Since the earliest cave drawings, artists have been moved by the natural environment and their work has helped define geography: Leonardo’s grottos and whirlpools, the landscapes of the Impressionists and the Hudson River School.
The early days of creative places have a fresh energy that is often missing from the established versions. The Florida Keys, haunted by a young Ernest Hemingway; the garrets of Paris, inhabited by the Impressionists; Silicon Valley when it was more apple orchards than high tech.
I had never been to the Parrsboro Shore of Nova Scotia until my future wife Donna took me to her family’s place in Five Islands, the village named for the volcanic islands offshore. It’s a wild shoreline, whose sheer cliffs and ripping tides reflect millions of years of exposed geology.
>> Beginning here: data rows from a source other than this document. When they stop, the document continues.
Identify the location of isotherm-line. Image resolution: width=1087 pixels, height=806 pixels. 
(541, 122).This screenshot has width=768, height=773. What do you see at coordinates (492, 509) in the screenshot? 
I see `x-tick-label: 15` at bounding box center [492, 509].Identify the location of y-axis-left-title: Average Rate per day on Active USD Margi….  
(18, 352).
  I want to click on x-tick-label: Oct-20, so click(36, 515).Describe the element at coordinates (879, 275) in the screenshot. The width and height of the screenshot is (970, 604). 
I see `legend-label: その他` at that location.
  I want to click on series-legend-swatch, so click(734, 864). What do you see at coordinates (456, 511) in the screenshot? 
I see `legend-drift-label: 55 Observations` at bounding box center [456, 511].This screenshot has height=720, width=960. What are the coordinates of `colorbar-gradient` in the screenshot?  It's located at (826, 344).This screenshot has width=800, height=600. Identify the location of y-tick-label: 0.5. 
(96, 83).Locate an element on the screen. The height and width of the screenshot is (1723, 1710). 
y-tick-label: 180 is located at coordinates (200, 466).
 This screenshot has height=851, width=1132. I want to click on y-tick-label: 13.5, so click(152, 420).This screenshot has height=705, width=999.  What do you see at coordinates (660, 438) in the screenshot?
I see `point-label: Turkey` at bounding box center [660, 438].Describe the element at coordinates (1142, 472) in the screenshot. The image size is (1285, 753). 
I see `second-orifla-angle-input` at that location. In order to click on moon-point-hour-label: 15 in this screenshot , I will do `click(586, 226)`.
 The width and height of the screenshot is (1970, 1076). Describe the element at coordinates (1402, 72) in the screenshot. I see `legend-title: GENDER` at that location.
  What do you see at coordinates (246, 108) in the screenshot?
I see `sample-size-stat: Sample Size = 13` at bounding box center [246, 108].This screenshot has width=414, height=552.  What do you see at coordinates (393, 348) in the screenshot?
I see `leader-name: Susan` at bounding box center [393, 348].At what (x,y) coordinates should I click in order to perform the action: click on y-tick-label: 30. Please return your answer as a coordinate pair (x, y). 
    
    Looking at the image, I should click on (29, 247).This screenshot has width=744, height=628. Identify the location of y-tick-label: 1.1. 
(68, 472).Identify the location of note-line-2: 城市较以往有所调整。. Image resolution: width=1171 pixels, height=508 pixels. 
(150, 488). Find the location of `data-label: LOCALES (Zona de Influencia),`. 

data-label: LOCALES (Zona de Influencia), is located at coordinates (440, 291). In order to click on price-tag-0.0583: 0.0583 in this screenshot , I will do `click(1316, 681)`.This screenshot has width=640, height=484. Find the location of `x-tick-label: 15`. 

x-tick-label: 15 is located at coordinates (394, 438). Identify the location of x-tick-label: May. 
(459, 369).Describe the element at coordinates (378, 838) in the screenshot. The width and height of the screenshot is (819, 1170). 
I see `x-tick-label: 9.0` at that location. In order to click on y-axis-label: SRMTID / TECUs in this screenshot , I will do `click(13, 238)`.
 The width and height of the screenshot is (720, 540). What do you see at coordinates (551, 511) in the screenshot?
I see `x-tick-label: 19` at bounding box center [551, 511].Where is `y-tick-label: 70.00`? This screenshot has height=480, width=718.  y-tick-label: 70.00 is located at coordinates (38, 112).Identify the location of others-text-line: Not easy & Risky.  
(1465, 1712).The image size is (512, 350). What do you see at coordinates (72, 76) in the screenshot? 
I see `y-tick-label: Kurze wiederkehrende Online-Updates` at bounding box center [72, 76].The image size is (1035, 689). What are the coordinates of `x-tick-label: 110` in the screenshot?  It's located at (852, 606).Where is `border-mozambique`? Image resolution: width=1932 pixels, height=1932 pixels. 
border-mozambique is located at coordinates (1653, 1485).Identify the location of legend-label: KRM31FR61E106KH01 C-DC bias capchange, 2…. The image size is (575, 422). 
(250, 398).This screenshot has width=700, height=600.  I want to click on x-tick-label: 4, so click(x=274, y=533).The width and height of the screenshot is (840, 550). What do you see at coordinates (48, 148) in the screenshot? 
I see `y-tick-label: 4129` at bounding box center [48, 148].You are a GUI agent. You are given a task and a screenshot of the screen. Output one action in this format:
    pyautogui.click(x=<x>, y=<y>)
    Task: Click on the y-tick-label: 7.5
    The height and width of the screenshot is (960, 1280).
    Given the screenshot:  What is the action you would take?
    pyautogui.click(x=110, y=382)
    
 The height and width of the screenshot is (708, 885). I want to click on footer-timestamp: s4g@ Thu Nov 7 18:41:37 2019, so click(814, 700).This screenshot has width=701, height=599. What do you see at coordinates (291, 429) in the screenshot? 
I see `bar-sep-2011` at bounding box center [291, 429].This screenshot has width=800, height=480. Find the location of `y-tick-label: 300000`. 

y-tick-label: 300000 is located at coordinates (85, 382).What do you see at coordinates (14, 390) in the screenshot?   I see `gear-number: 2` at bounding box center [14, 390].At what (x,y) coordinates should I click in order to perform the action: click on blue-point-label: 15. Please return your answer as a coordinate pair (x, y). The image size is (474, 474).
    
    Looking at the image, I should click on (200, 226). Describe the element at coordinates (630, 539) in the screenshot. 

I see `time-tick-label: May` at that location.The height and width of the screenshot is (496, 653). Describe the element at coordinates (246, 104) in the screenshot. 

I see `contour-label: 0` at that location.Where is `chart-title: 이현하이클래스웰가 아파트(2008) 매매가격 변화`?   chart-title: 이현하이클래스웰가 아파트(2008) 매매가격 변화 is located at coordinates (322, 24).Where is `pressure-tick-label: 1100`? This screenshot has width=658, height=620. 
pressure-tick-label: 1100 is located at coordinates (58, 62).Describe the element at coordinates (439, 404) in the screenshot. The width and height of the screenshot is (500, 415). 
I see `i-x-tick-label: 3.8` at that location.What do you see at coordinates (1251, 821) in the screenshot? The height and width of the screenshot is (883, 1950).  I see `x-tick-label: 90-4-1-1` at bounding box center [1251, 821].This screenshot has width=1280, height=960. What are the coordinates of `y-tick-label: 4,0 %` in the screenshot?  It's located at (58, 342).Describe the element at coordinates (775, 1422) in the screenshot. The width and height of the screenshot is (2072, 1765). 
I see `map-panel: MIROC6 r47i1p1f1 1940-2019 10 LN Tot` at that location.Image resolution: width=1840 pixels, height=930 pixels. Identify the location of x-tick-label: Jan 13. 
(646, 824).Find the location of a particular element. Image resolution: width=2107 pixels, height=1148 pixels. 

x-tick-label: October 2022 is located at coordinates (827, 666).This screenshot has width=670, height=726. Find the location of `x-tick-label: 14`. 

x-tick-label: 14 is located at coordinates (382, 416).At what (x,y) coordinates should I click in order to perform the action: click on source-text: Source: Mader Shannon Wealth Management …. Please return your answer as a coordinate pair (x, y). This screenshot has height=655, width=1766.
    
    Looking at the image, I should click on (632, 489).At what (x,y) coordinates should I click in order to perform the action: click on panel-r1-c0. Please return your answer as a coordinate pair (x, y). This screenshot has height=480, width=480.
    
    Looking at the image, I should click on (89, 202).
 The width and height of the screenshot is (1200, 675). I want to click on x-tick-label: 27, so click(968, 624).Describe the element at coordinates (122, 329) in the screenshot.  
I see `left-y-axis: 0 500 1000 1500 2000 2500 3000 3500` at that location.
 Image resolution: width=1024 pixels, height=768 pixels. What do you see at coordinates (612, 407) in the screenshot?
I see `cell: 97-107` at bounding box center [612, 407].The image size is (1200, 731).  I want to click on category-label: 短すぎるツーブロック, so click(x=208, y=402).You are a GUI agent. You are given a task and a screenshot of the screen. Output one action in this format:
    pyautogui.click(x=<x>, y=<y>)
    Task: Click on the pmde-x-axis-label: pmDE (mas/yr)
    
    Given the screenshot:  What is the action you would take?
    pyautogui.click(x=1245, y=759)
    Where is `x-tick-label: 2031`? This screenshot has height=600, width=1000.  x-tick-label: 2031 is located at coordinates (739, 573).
For 200 years, the economy was based on forestry, farming, fishing and shipbuilding. The Age of Sail enriched local merchants and sea captains. Now, it’s culture and tourism that hold promise for the future.
Walking to the Ship’s Company Theatre on Parrsboro’s Main Street, we stop in at the Art Lab, a combined studio, workshop space and gallery. Artists Michael Fuller and Krista Wells own the building and rent space to an insurance company and a café.
The couple were key players in founding the original theatre, based in the old Kipawo ferry. They have also helped launch Parrsboro Creative, an organization designed to support artists.
“We found some like-minded folks and took the bull by the horns,” says Fuller. “After 15 years of trying, we now have a vibrant arts community. The goal is to help with the renewal of Parrsboro through the cultural economy.”
There’s a lot of talent here. Next door, art lines the walls of the Black Rock Bistro, owned by David Beattie who sits on the board of Parrsboro Creative. One of his staff, Timi Levy, is a Hungarian violinist who stars in the annual Music by the Bay festival.
Parrsboro Creative got a boost when the province provided funding for administration. Its Cultural Campus includes workshops in art and music. There are partnerships with the Hall, a community centre for events like music and film, and the Fundy Geological Museum and the Age of Sail Museum.
The Parrsboro International Plein Air festival has helped put the town on the map. It accepted 35 artists from across North America this summer. They paint landscapes in real time for prizes awarded by a jury.
“Some of the artists are major forces in the ‘plein air’ world,” said Fuller. “This exposed Parrsboro to the rest of the continent as a mecca for creativity. The genie is out of the bottle.”
Taylor Redmond and her husband understand. They were visiting from the Yukon when they “drove into town by accident and fell in love with a gallery building,” she says. They bought it and turned it into the Destination Gallery. Now Redmond works for Cumberland County, helping develop new projects.
“The bottom line is that we are trying to boost the economy and the population by reaching out to artists,” she says. “People are impressed by the landscape, the creative energy and the community itself. Some people spend a day on Main Street and then start looking at properties to buy. Visitors say, wow, there is something special here. But it’s the people who close the deal.”
“Our natural wealth is not resources anymore,” says Fuller. “It’s visual – beauty and beaches. We are looking for investors to take up the challenge of developing Parrsboro from an artist-centred perspective.”
The place has a natural power that the indigenous people understood, he says. “In Mi'kmaq legend, the Creator Glooscap lived here.”
We take in the play. It is a murder mystery set locally. The main character is a nun with a talent for sleuthing. Between acts, the man beside me and I discuss two Nova Scotia geniuses who walked to the United States: scientist Simon Newcomb and boxer Sam Langford. “Creator” is the opening word in the play.
Every summer, runners in the “Not Since Moses” race skid along the mud flats off Five Islands Provincial Park. People come for all over the world to race on the seafloor exposed by the world’s highest tides.
Angie Fuoco of Atlanta, Ga., read about the Moses race online. In 2013 she ran the 10k with no preparation. “I’m originally from Pittsburgh so I knew about the Bay of Fundy,” she says. “I like to do crazy things. I come back to volunteer. It was hard in 2017 because it was raining. I became the chief encourager for the bedraggled folks coming in. This place will always be special for me.”
She met summer residents Elizabeth and Bill Nye through the race. This year they invited her to stay with them. “The most amazing thing in life is to connect people,” says Fuoco. “I will be back.”